A Facile chemical route to synthesize Zn doped hydroxyapatite nanorods for protein drug delivery

Porous and hollow hydroxyapatite (HAp) materials are widely used in the field of protein drug delivery. However, few studies have examined the systematic adsorption and sustained release ability of proteins on the one-dimensional HAp. In this work, undoped HAp and a series of zinc (Zn)-containing hydroxyapatite (ZnHAp) were prepared by a simple hydrothermal process as protein drug carriers. The phase analysis, surface functional groups, morphologies and zeta potentials of the samples were characterized by X-ray diffraction (XRD), Fourier transform infrared spectroscopy (FTIR), scanning electron microscopy (SEM) and Nano-ZS Zetasizer.
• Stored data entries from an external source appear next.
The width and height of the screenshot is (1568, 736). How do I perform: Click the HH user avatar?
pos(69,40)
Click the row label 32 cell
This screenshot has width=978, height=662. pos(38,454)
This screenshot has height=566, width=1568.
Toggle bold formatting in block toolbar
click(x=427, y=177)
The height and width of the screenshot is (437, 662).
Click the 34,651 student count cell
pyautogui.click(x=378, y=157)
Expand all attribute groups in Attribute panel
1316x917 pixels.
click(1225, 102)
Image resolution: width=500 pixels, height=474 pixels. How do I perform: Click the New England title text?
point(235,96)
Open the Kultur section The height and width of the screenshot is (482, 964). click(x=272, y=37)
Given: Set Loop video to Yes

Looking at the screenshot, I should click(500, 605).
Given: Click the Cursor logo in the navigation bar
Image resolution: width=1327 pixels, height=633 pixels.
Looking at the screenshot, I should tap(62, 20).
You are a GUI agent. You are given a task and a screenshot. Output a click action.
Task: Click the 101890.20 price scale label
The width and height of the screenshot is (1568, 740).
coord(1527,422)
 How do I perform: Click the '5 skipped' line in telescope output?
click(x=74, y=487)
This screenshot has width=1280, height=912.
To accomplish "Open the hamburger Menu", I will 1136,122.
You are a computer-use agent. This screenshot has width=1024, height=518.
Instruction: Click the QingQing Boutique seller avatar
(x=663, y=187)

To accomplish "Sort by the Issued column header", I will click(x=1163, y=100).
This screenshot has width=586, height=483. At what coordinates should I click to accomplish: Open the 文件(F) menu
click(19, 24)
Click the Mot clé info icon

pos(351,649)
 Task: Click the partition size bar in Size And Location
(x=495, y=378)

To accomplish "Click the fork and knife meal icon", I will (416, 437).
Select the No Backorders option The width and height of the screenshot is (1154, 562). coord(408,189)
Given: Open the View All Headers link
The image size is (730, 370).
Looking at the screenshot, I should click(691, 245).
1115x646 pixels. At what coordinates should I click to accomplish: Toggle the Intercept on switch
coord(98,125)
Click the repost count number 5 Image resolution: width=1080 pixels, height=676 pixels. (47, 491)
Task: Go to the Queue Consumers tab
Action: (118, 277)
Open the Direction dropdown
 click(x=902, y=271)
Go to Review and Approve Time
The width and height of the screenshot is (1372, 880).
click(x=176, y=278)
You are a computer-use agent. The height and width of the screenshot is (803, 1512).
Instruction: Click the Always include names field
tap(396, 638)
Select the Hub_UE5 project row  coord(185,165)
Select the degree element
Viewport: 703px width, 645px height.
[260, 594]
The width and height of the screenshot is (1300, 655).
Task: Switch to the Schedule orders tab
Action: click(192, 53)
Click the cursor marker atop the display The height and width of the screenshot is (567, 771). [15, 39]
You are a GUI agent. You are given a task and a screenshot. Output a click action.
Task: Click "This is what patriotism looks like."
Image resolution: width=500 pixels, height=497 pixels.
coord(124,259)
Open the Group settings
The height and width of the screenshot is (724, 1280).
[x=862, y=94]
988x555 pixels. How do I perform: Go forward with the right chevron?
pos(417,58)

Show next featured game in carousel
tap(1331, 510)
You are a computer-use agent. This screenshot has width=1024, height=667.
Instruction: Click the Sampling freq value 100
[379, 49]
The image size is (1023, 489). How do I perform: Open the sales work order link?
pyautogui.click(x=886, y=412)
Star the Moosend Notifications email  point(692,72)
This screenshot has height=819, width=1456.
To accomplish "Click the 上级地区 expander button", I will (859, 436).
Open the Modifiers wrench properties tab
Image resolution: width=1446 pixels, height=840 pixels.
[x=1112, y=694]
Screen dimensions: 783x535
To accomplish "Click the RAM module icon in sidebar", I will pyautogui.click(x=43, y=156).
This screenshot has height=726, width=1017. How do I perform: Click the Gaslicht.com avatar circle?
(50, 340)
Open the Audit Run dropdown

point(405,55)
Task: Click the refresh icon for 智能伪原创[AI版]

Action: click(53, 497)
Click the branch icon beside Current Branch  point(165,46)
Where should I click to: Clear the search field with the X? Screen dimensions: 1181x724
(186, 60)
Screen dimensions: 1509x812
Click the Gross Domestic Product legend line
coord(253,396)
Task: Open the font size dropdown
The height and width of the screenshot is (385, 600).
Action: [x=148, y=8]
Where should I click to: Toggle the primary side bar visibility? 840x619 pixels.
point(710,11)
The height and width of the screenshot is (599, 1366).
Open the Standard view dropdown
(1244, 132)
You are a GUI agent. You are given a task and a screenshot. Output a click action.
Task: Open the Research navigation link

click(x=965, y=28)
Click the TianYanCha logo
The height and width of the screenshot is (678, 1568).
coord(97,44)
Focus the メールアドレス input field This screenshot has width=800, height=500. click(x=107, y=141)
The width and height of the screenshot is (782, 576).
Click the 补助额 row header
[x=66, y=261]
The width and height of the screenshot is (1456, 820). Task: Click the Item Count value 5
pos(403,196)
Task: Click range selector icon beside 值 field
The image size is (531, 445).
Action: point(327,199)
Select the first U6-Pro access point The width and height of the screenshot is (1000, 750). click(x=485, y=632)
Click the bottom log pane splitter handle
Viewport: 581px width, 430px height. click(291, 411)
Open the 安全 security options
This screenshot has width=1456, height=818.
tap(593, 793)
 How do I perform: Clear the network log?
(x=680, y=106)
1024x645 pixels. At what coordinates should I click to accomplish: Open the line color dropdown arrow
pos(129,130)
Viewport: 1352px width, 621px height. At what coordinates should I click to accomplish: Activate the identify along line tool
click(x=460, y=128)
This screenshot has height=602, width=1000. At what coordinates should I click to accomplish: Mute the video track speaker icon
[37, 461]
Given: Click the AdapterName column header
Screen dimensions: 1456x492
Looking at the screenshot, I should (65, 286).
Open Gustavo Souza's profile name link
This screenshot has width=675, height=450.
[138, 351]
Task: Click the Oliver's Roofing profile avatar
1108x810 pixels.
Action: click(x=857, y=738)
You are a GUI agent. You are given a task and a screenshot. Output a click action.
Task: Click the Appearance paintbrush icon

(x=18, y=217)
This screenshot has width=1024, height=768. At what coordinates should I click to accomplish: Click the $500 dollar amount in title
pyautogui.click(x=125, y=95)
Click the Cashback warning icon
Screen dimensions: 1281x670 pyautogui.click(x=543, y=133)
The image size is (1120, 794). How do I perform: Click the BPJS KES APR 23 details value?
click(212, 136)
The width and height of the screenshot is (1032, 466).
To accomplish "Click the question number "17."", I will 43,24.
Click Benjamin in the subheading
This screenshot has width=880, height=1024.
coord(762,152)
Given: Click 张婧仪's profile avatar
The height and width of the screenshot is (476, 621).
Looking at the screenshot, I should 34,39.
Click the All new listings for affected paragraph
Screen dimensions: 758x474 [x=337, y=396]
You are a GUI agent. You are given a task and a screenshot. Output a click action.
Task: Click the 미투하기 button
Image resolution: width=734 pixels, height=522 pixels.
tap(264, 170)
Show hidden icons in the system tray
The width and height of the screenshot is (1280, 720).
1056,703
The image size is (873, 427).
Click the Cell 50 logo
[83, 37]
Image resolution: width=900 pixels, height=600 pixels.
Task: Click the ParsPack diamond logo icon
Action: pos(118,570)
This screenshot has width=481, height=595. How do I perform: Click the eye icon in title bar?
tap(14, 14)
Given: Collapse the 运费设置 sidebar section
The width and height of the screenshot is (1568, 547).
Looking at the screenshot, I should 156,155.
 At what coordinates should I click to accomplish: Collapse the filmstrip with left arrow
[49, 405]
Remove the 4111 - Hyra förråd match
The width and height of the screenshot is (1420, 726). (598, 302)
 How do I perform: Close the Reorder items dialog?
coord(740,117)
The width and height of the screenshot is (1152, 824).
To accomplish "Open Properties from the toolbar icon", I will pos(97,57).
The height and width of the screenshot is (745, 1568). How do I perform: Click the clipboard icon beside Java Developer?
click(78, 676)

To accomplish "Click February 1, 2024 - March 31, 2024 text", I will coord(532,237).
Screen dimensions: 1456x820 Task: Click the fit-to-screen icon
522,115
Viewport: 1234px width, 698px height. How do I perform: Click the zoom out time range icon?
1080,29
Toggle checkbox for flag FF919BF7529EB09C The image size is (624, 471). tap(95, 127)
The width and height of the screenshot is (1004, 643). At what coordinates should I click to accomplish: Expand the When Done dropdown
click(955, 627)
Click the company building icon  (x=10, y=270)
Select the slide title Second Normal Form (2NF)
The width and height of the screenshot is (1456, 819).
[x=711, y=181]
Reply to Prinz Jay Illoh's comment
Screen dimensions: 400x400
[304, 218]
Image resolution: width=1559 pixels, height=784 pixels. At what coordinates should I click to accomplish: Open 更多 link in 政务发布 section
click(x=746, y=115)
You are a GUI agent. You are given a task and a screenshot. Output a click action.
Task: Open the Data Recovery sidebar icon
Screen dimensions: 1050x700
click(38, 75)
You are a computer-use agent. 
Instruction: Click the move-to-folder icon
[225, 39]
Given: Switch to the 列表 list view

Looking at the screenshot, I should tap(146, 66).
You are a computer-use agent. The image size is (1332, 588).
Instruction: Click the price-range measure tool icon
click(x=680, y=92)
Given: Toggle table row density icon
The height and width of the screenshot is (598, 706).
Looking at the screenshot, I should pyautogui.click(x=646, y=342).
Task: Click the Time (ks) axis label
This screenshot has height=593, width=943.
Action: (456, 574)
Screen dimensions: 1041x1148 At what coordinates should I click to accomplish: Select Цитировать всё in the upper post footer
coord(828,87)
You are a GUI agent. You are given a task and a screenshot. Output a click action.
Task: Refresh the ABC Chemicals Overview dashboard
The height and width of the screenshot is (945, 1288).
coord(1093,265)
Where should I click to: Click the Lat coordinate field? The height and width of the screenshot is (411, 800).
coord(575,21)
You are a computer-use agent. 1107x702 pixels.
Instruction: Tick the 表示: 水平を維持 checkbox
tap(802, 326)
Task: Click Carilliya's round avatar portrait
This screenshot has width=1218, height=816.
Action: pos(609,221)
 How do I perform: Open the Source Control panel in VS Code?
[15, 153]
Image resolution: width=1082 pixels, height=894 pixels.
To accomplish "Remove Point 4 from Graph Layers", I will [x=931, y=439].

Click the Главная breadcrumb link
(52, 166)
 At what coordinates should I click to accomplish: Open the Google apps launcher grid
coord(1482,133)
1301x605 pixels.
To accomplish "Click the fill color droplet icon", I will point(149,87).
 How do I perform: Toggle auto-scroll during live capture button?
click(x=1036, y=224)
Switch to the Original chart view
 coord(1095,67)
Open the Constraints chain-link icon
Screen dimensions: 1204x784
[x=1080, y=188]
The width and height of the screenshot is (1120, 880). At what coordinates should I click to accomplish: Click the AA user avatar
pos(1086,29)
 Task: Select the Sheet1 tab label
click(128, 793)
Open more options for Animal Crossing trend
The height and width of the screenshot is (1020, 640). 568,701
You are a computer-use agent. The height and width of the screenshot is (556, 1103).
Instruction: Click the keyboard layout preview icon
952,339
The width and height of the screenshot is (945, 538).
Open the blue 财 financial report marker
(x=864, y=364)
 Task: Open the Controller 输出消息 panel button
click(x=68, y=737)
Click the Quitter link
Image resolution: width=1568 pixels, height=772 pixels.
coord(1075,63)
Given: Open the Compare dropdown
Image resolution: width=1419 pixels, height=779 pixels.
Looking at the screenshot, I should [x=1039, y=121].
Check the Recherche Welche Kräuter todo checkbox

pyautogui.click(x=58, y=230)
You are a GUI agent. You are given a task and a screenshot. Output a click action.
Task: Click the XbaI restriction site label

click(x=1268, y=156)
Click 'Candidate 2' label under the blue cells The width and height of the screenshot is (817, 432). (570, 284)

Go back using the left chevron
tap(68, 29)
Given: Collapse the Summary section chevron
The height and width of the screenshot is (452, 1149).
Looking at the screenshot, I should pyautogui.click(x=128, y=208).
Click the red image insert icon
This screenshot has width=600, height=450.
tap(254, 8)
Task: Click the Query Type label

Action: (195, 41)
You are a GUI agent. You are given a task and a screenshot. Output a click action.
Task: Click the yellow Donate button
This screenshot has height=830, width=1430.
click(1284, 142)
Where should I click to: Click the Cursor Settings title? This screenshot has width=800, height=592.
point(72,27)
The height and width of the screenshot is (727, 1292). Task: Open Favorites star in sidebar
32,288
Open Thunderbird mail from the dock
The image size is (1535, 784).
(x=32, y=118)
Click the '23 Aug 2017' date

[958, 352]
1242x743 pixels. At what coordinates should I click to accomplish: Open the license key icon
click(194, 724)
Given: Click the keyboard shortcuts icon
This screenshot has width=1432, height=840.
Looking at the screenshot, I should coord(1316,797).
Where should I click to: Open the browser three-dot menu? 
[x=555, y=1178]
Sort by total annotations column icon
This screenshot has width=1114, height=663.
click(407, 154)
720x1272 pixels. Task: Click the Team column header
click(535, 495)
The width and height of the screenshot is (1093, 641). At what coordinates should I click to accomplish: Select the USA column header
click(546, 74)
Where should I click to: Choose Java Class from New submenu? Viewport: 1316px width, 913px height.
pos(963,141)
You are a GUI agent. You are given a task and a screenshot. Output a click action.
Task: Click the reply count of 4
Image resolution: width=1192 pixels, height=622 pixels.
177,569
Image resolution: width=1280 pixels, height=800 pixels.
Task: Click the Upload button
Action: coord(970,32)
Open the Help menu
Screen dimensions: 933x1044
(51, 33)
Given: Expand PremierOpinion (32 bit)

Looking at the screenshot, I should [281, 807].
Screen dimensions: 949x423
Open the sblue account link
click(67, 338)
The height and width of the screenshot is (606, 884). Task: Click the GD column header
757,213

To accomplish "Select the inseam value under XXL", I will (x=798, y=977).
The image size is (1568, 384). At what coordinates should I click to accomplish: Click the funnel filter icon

The characterization results were found that the crystal structures and chemical functional groups of ZnHAp were similar to those of HAp. And all samples doped with Zn exhibited a uniform rod-like morphology, while the HAp consisted of nanobelts. When the Zn concentration increased, the particle size and lattice parameter of ZnHAp decreased slightly as well as zeta potential. The protein adsorption and release tests indicated that the prepared ZnHAp had a much higher protein payload and the protein-loading amount of 1ZnHAp reached 115.1 mg/g, which was about 3.786 times that of HAp. Moreover, the ZnHAp had a good protein release ability than HAp, using lysozyme (LYS) as the model drug.